Intro
We're developing a system to support multiple real-time messages (chat) and updates (activity notifications).
That is, user A can receive via Web Socket messages for :
- receiving new chat messages
- receiving updates for some activity, for example if someone like their photo.
- and more.
We use one single WebSocket connection to send all these different messages to the client.
However, we also support multiple applications/clients to be open by the user at the same time. (i.e - user A connect on their web browser, and also from their mobile app, at the same time).
Architecture
We have a "Hub" that stores a map of UserId to a list of active websocket sessions.

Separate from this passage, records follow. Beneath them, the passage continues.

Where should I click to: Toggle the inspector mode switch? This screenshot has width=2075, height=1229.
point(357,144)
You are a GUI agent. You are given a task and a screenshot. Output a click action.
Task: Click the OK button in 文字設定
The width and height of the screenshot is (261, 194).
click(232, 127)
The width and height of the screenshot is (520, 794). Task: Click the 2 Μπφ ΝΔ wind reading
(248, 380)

(user:123 -> listOf(session#1, session#2)
)
Each client, once websocket connection is established, has its own Consumer which subscribes to a pulsar topic "userId" (e.g - user:123
topic).
If user A connected on both mobile and web, each client has its own Consumer to topic user:A
.
When user A sends a new message from session #1 to user B, the flow is :
- user makes a REST POST request to send a message.

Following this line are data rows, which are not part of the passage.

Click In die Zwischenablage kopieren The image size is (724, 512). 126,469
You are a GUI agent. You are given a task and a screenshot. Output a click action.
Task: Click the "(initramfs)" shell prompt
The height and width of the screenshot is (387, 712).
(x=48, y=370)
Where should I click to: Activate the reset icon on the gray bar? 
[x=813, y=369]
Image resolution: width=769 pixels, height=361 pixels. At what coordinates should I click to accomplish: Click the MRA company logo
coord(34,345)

- service stores a new message to DB.
- service sends a Pulsar message to topic
user:B
anduser:A
. - return 200 status code + created Message response.
Problem
If user A has two sessions open (two clients/websockets), and they send a message from session #1, how can we make sure only session #2 gets the message ?

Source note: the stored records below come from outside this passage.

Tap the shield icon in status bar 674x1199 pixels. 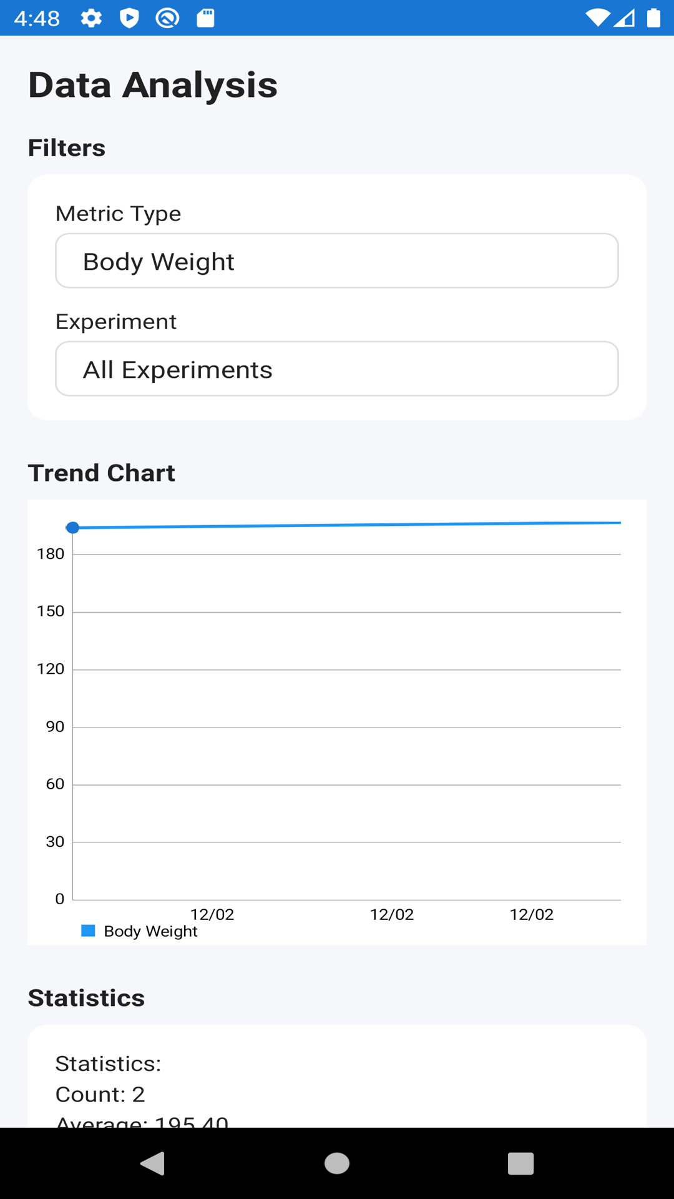click(129, 18)
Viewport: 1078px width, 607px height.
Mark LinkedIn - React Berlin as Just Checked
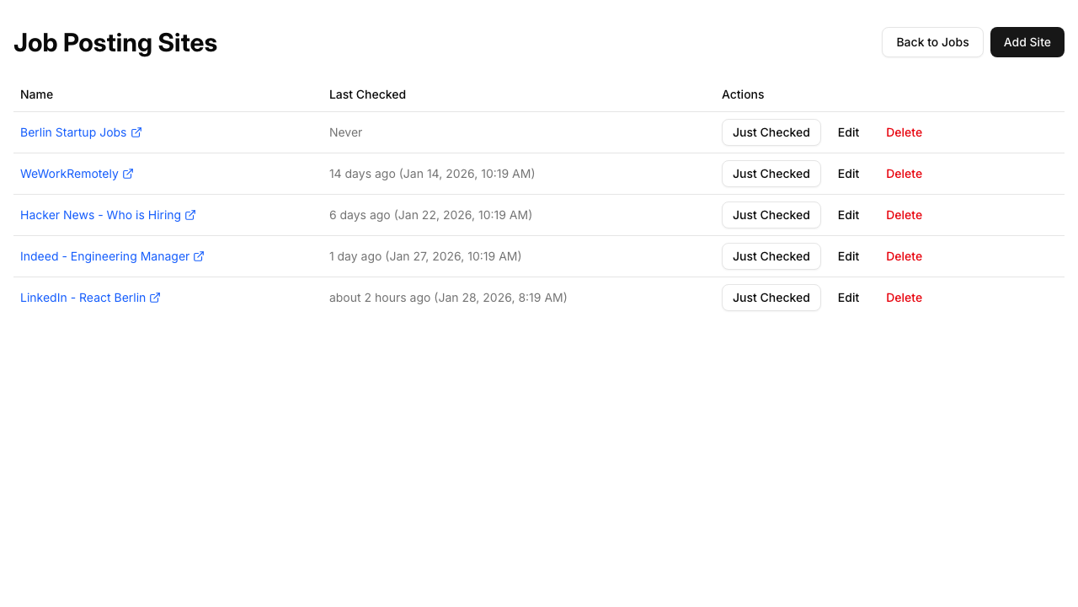[x=771, y=298]
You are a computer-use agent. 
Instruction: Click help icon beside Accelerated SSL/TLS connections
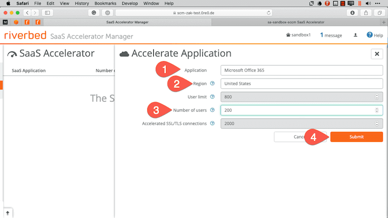click(x=212, y=124)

Since user A has already received the 200 response with the created message in session #1, there's no need to send the message to him again by sending a message to his Consumer.
I'm not sure if it's a Pulsar configuration, or perhaps our architecture is wrong.
I'm going to address this at the app level.
Prepend a unique nonce (e.g. a guid) to each message sent. Maintain a short list of recently sent nonces, aging them out so we never have more than, say, half a dozen.
Upon receiving a message, check to see if we sent it. That is, check to see if its nonce is in the list. If so, silently discard it.
Equivalently, name each connection.
You could roll a guid just once when a new websocket is opened. Or you could incorporate some of the websocket's addressing bits into the name.
Prepend the connection name to each outbound message. Discard any received message which has "sender" of "self".
With this de-dup'ing approach there's still some wasted network bandwidth. We can quibble about it if you wish. When the K-th websocket is created, we could create K topics, each excluding a different endpoint. Sounds like more work than it's worth!